We’re always hopeful, maybe on the lee side of the islands we’ll have enough shelter to make more than head banging progress into the wind, maybe it’ll just blow for a few hours and then drop out. The night brought thunder and lightning, torrential rain and gusts strong enough for me to check that our dry suits, life jackets and spray decks stacked neatly outside the tent doors weren’t in danger of blowing away. They weren’t, but “Nae midges” I shouted into the night over our gale swept knoll. 

The alarm at 6 went unheeded apart from to turn over and go back to sleep. At least the morning, if not the rest of the day in the tent, plenty of time to satiate Lynne’s new found Archers addiction with the Sunday omnibus edition on Radio 4.

Our campsite on the NE tip of Eriskay. 

Sunday went quickly even though we were pinned down by South Westerly gales. Reading, knitting, Radio 4, snoozing and being largely a dry day out and about exploring the nearby coastline. During the night the wind veered North Westerly and is still blowing as strong as ever. With no phone and barely any VHF reception for a forecast we may have to go to the Am Politician again for their wifi. 

Thursday, June 27, 2019

Your Kayak Is Floating Away

We’d done a big shop so the kayak was loaded up with food for a week or more, the new rudder blade had been fitted so we were ready to go. 

Time for a coffee and a quick catch up with the rest of world while we still had phone reception. We left the kayak on the beach next to the boat ramp  right in the middle of Mallaig. The tide was ebbing, the harbour waters were mill pond calm and there was hardly a breeze. 

We wandered literally just across the road for a coffee. While at the cafe I popped across the road to check the kayak and lift it down the beach a metre or two so the ebbing tide didn’t leave it high and dry. 

Around the corner we ordered a fish supper (fish and chips) for Lynne and a haggis supper for me. It took a few minutes then we wandered back to some benches on the waterfront overlooking the beach and our kayak to eat our lunch.

We were still in our dry suits so I suppose recognisable as kayakers, as we approached the waterfront some bystanders looked at us with concern and said “Your kayak is floating away”

How?
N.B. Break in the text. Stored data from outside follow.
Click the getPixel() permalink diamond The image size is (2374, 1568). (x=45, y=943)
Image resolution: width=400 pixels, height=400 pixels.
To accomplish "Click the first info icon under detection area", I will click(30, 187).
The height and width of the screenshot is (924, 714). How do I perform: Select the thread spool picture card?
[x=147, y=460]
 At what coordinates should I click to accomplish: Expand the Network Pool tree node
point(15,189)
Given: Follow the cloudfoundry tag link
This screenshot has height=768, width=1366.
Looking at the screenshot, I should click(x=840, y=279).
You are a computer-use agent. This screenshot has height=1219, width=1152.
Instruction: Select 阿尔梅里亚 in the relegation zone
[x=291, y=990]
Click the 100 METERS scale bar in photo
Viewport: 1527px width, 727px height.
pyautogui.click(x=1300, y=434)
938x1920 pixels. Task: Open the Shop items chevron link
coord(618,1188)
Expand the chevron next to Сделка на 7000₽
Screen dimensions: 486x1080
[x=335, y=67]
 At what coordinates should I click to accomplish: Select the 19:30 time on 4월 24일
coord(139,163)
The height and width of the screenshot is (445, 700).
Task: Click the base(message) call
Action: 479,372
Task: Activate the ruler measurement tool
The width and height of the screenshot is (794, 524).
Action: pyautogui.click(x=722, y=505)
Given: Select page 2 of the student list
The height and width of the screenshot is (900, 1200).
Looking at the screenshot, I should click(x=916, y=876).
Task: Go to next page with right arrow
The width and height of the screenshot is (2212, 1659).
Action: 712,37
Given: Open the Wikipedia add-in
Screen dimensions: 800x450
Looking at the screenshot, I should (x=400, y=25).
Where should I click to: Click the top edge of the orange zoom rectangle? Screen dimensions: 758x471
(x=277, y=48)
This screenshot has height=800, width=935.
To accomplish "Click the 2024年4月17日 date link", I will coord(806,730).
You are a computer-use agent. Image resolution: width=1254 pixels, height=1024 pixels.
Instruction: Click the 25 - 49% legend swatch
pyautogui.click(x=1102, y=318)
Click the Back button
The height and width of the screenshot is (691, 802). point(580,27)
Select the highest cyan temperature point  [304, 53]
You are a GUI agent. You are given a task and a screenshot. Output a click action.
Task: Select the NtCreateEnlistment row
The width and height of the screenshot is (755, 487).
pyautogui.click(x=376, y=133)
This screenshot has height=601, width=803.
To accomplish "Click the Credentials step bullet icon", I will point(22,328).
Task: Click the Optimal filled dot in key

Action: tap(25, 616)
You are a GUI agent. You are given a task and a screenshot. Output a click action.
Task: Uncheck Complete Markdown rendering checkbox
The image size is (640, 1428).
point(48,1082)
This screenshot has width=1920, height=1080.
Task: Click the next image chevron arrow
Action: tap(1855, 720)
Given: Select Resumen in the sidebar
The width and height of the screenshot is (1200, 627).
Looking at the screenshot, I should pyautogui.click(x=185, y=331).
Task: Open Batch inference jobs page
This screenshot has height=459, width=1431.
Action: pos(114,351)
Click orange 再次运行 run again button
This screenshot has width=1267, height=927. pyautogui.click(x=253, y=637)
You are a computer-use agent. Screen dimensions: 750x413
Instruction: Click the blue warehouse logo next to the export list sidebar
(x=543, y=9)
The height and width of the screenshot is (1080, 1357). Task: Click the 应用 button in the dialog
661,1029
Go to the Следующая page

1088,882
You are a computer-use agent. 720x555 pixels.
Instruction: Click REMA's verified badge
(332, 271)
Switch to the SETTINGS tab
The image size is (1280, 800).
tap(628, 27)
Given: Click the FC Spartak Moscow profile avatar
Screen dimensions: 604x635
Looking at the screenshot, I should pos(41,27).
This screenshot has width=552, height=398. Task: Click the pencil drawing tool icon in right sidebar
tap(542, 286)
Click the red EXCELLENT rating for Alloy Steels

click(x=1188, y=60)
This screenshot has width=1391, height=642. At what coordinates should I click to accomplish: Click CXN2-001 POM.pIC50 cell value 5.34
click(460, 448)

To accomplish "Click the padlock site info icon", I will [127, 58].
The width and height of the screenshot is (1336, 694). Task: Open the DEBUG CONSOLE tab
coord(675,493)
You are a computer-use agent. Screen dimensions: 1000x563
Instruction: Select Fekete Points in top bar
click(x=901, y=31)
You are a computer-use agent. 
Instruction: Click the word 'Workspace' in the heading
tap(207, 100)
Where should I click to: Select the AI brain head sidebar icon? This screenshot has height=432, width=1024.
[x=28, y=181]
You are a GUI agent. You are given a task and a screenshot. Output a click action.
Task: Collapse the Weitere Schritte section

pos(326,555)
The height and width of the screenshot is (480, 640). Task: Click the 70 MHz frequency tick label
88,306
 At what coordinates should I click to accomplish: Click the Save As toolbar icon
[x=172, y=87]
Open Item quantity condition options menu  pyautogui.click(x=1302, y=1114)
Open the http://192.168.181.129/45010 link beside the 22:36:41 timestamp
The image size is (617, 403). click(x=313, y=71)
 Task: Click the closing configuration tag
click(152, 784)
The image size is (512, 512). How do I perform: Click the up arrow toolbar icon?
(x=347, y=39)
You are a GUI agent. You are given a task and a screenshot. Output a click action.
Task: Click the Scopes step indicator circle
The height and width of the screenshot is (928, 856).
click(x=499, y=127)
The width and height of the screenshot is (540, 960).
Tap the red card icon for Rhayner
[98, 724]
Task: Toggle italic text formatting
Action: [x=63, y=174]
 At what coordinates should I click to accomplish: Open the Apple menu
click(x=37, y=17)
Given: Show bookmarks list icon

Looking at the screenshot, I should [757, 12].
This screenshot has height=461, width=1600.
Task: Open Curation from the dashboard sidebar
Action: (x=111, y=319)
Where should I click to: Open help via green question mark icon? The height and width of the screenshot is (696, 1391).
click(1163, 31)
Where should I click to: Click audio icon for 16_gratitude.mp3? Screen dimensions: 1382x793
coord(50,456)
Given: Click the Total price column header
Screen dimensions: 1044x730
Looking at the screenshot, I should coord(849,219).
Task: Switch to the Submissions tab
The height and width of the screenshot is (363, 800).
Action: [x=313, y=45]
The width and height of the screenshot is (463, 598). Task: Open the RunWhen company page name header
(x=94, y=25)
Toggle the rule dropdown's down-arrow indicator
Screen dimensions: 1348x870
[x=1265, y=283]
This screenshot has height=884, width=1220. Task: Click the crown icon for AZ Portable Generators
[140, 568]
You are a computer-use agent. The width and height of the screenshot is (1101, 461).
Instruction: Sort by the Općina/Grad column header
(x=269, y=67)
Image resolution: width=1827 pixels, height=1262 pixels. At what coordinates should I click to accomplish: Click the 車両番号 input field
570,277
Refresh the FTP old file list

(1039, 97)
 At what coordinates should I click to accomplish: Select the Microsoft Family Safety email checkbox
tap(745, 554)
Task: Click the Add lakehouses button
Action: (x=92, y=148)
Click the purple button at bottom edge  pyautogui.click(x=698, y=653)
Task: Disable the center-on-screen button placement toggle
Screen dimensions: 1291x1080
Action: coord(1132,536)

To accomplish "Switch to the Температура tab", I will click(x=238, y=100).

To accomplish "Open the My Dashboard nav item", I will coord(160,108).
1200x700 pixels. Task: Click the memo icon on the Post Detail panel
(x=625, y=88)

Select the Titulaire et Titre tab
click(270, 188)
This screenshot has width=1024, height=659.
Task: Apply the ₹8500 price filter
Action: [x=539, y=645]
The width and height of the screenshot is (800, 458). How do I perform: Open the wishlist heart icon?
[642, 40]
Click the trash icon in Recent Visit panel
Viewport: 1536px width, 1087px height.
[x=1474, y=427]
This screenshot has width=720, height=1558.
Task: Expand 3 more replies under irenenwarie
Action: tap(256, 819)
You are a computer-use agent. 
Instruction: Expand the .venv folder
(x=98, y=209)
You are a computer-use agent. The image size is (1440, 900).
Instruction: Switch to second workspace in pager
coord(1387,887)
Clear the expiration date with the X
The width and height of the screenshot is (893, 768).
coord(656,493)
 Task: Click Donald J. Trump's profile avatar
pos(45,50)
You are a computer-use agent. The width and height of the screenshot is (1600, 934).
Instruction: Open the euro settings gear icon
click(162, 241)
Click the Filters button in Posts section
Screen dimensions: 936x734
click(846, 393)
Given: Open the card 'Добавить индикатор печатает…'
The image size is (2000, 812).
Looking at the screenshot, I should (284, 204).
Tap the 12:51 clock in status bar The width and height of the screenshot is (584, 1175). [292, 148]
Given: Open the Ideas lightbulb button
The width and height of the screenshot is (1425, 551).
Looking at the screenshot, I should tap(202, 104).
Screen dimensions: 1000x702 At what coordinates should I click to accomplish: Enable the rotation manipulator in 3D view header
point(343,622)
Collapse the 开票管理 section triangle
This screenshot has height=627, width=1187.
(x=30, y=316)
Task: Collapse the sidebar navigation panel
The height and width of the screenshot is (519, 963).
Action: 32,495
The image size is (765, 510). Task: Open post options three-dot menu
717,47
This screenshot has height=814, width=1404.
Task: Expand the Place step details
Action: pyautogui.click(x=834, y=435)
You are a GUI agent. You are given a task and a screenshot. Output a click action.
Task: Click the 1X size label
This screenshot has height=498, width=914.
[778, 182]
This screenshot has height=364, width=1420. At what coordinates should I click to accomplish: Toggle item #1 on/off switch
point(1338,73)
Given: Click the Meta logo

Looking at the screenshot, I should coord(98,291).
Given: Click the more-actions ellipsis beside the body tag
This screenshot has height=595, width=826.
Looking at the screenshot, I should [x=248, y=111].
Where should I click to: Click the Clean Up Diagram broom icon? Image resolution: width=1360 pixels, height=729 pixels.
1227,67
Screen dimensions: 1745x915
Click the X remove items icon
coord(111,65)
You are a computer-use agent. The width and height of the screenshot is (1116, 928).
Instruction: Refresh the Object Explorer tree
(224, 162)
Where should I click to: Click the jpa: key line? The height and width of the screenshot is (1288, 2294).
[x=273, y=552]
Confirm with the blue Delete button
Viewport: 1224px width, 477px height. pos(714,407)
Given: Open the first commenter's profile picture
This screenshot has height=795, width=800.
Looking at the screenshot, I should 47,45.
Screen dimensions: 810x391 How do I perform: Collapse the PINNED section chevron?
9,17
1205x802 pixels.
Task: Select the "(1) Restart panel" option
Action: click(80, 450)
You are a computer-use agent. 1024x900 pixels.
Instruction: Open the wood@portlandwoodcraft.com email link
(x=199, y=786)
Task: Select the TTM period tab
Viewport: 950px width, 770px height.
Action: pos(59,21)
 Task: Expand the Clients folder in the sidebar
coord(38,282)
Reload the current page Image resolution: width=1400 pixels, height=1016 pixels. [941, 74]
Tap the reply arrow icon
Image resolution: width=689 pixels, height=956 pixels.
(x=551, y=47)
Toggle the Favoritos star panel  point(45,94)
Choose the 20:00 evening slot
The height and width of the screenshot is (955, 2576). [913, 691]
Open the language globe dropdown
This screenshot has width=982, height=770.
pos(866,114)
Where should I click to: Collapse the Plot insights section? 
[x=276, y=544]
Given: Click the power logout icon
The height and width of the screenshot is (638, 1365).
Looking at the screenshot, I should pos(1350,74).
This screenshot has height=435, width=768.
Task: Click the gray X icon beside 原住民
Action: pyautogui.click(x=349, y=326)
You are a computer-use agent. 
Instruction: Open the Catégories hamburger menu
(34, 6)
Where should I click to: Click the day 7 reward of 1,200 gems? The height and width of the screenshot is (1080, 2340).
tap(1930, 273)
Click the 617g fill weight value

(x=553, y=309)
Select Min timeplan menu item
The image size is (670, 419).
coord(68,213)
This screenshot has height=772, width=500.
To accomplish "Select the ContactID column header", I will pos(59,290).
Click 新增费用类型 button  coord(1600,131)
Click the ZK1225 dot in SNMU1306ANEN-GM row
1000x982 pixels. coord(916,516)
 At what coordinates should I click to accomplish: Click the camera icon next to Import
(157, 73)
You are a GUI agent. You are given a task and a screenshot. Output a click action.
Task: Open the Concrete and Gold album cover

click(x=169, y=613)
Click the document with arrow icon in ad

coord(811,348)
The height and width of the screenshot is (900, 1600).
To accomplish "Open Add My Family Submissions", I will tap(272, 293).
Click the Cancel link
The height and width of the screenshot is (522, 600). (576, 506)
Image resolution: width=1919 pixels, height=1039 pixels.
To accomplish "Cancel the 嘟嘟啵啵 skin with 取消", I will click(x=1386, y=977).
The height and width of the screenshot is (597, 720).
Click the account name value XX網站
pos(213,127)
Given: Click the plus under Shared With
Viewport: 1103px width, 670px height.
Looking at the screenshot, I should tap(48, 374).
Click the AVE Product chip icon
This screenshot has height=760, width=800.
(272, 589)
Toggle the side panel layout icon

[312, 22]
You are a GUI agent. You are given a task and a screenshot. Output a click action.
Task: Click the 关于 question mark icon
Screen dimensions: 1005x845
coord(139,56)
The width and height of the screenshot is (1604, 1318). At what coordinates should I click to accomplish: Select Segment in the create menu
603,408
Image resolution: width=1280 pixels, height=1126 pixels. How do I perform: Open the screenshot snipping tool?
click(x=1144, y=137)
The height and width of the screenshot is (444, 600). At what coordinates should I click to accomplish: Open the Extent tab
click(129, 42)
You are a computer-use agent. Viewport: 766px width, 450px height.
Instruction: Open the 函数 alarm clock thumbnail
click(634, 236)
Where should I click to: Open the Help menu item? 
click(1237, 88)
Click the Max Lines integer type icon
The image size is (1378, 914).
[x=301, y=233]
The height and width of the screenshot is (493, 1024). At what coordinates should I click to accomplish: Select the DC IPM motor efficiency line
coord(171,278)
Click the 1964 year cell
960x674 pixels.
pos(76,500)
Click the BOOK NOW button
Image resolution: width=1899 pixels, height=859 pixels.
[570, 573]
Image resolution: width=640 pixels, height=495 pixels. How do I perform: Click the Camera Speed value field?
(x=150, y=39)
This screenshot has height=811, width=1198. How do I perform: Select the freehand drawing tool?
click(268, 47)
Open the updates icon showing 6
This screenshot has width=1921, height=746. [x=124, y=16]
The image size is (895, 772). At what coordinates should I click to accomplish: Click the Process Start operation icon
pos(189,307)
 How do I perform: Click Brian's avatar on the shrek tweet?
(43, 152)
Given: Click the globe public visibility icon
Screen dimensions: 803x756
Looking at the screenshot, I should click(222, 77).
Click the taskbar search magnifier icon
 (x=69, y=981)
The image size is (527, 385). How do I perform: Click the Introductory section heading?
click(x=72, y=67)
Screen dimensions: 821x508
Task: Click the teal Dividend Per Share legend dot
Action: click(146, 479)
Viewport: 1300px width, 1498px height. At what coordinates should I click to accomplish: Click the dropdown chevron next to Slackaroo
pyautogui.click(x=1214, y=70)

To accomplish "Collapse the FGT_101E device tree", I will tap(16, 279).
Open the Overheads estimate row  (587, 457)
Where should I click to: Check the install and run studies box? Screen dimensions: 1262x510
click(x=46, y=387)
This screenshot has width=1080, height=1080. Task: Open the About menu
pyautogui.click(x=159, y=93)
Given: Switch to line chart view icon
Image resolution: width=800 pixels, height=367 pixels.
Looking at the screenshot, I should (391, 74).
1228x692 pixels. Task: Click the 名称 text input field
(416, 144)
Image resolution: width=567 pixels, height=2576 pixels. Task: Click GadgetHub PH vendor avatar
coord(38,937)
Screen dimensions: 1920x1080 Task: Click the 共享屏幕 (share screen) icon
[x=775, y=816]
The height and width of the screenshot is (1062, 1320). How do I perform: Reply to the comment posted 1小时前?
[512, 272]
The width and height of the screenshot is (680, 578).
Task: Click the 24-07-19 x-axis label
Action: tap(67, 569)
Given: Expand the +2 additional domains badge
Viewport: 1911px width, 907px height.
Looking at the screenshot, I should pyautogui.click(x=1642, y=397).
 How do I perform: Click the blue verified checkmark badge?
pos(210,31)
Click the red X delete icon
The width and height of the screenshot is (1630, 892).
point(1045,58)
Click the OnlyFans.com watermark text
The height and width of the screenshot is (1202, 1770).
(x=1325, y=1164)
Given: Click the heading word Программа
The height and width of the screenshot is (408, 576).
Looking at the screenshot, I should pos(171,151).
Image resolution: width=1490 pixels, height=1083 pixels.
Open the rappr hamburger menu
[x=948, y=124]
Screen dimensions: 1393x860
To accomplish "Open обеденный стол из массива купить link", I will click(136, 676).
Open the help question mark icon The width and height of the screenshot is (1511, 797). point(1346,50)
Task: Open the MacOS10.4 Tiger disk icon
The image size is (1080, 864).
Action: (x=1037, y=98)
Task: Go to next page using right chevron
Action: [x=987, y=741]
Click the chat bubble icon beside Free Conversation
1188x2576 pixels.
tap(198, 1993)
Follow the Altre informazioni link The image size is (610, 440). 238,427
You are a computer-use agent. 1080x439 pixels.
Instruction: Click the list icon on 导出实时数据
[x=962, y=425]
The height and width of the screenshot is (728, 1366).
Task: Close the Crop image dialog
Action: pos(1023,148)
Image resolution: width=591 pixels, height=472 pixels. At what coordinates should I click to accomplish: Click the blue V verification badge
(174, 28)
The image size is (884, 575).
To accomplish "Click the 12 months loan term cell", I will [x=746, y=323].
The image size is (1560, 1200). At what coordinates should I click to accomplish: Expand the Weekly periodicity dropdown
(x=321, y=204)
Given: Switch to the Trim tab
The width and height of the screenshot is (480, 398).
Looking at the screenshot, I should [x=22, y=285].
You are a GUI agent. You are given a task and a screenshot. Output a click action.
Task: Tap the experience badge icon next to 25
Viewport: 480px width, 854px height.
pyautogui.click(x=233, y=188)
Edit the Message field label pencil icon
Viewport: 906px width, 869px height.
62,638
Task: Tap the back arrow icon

What? That’s not possible!

It just cannot have floated away of its own accord. Being so heavily laden, plus the ebbing tide it would have needed quite a shove to get afloat.

Another bystander said “A kid pushed it off”. 

At first I thought I would be able to reach it by climbing down a ladder on the wharf side but by the time I ran around to the top of the ladder it had drifted just out of reach. A zephyr of a breeze was drifting it imperceptibly across the opposite side of the little bay.  

I ran around to the other side, a working shipyard, ducked under a fishing boat on their ramp only to find it still out of reach. It was now drifting, very slowly, out into the harbour.

It was time to get wet! I eased myself off the ramp into chest deep water and walked towards the kayak but was soon swimming. I grabbed it, swum it back to where it should be and pulled it ashore. 

Luckily my haggis supper was still hot. 

Finished with lunch, we launched and started paddling away from the beach. 

A little kid, maybe 8-9years old appeared on the shipyard ramp. 

“It wae me oo put ya boot ooot”

Ya little wee bastard. 

Muck, Eigg and Mallaig

What a crossing! 

A text book example of keeping a constant eye on transits on an open crossing. A sea kayak is a puny craft on the scale of things, with the most puny method of propulsion of any sea going craft too. Paddlers really can’t afford to go out of their way and have to fight extra distance, wind or tide, or all three, to reach their destination. 

The 12km crossing from Ardnamurchan Point to Port Mòr on Muck was a dream, big big sky, full of sun and huge towering cumulus. A so much sunnier and drier day than had been forecast. A gentle enough wind to have both sails up and be flying along without the stress of a following sea, so easy steering and no pressure on our dodgy rudder blade. 

Right on springs as we are now there’s 3.5m of water moving away and moving back again on every tide, flowing around the maze of islands and convoluted coastline, creating a swirl of currents that are all but unpredictable. 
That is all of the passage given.